ツノクリでは、アレルギー性鼻炎に対する生物学的製剤による治療は実施しておりませんので、耳鼻咽喉科もしくはアレルギー専門のクリニックなどにお問い合わせください。
Q15.アレルギー性鼻炎のアレルゲン免疫療法とは何ですか?
アレルギーを持つ患者さんをアレルゲンに暴露させ、アレルゲンに対する過剰な反応を抑える治療です。
アレルギーを持つ患者さんでも、わずかなアレルゲンに暴露しただけであれば、アレルギー症状を起こさない場合があります。このアレルゲンを、アレルギー症状を起こさない程度に、徐々に増量することによって、過剰に反応する体の免疫機能を再調整する方法です。この治療法を、アレルゲン免疫療法(減感作療法)と呼び、治療に用いるアレルゲンを標準化アレルゲンエキスと呼びます。
アレルゲン免疫療法は、お薬で症状を和らげるのでなく、体の免疫機能を再調整するため、特定のアレルギーを根治できる可能性があります。2022年2月現在、日本で治療が認められているのは、皮下注射を行う皮下免疫療法と、舌下投与を行う舌下免疫療法です。
皮下免疫療法は、多くのアレルゲンに対応しています。皮下注射は、最初に週1回から開始し、最終的には2~3か月に1回になりますが、それまでに3~5年以上はかかると考えておいたほうが良いでしょう。
舌下免疫療法は、スギ花粉とダニアレルギーのみに対応しています。最初の1週間は、毎日、少ない量のお薬を飲み、2週間目からは、毎日通常量のお薬を飲みます。症状が改善するまで、最低3年間程度の舌下が必要です。長期間にわたってお薬を飲むことで、8割程度の患者さんで改善し、1~2割の患者さんには根治が期待できます。いずれも、アレルゲンを投与しますので、特に、皮下注射でのアナフィラキシーショック、気管支喘息発作や発疹などの副作用が起きる可能性があります。

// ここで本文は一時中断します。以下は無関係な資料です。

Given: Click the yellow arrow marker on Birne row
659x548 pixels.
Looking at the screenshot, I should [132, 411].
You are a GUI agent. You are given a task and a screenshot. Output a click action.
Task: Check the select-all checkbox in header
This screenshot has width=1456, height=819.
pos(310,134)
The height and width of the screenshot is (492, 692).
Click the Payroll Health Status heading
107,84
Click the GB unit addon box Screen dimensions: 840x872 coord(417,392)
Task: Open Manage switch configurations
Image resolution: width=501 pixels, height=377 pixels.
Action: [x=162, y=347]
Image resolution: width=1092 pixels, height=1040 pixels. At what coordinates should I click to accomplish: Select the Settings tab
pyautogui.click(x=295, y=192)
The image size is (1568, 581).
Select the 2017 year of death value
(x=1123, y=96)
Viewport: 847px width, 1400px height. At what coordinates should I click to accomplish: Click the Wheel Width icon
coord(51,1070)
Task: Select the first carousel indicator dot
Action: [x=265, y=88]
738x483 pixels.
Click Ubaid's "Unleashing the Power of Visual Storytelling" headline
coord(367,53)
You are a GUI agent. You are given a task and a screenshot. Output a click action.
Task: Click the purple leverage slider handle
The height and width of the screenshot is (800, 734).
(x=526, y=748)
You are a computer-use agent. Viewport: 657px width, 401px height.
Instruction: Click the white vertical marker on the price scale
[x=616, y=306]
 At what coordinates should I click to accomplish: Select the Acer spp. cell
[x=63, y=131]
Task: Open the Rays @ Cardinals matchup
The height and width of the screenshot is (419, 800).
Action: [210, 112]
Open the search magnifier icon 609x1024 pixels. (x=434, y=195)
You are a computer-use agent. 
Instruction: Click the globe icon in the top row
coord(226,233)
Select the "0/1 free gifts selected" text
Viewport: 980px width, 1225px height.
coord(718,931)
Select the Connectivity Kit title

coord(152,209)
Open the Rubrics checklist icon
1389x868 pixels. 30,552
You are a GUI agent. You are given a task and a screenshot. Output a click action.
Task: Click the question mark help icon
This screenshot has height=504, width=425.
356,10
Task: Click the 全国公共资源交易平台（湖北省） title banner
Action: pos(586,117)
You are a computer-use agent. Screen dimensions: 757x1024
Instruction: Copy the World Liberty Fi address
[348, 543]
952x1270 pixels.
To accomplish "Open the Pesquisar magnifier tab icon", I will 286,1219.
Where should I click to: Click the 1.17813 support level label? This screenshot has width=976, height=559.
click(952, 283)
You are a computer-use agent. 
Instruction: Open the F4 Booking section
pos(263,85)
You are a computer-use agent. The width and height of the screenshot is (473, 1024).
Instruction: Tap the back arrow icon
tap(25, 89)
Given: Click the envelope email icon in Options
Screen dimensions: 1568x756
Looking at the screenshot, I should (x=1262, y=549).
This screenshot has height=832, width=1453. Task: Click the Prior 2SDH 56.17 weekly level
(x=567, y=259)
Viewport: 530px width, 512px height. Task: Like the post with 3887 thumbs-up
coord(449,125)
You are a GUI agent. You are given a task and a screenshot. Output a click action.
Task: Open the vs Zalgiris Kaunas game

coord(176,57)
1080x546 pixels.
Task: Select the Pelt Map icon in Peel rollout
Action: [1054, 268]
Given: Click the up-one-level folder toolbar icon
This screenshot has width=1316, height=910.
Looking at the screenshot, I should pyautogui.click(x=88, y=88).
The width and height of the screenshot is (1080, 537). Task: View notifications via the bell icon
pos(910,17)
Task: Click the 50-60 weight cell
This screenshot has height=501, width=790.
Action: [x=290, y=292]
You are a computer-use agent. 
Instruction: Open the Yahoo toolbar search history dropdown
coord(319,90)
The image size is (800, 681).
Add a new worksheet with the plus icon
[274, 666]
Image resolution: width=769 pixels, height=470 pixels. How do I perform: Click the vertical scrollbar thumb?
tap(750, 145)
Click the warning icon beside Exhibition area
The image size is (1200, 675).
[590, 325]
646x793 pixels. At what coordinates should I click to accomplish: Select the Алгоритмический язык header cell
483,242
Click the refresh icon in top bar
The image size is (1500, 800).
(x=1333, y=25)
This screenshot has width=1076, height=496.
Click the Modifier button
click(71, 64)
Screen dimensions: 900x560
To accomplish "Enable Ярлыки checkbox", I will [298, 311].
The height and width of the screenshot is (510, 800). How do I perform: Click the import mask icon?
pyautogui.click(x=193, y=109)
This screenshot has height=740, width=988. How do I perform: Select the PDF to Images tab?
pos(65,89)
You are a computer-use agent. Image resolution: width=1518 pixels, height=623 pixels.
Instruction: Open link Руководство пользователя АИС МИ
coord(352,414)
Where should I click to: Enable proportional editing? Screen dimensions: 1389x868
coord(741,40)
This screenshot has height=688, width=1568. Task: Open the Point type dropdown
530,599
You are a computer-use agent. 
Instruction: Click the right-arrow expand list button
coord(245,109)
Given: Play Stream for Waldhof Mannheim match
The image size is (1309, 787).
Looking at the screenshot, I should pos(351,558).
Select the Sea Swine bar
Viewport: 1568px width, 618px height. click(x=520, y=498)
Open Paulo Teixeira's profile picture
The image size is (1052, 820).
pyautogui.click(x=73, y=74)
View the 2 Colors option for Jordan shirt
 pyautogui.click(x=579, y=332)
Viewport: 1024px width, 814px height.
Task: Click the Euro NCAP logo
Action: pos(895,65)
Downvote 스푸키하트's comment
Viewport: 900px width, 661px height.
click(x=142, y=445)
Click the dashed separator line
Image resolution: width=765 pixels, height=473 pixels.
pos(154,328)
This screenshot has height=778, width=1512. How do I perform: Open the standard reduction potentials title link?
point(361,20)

ツノクリでは、アレルゲン免疫療法を実施していません。アレルゲン免疫療法をご希望の患者さんは、近隣の耳鼻咽喉科やアレルギーを専門とするクリニックに問い合わせてみて下さい。通院頻度や通院期間を踏まえて、近隣のクリニックでの計画的な治療をお勧めします。
Q16.アレルギー性鼻炎の手術療法とは何ですか?
鼻づまりの症状が強い患者さんに行われる、アレルギー反応を抑える鼻の手術です。
アレルギー性鼻炎は、アレルゲンが鼻の中の粘膜に付着することによって起こります。そのため、鼻の中の下鼻甲介という部分の粘膜を、炭酸ガスレーザーなどで焼灼もしくは切除します。鼻の粘膜が新しく生まれ変わることや、免疫機能を持つ細胞の数が減ることにより、症状が緩和されます。ただし、再発することもあります。他にも、鼻水を出す神経を切断して、鼻水を出しづらくする方法もあります。
ツノクリでは、もちろん、アレルギー性鼻炎の手術療法を実施していません。手術は、多くの症例を経験している耳鼻咽喉科を持つ、地域の中核病院で実施することをお勧めします。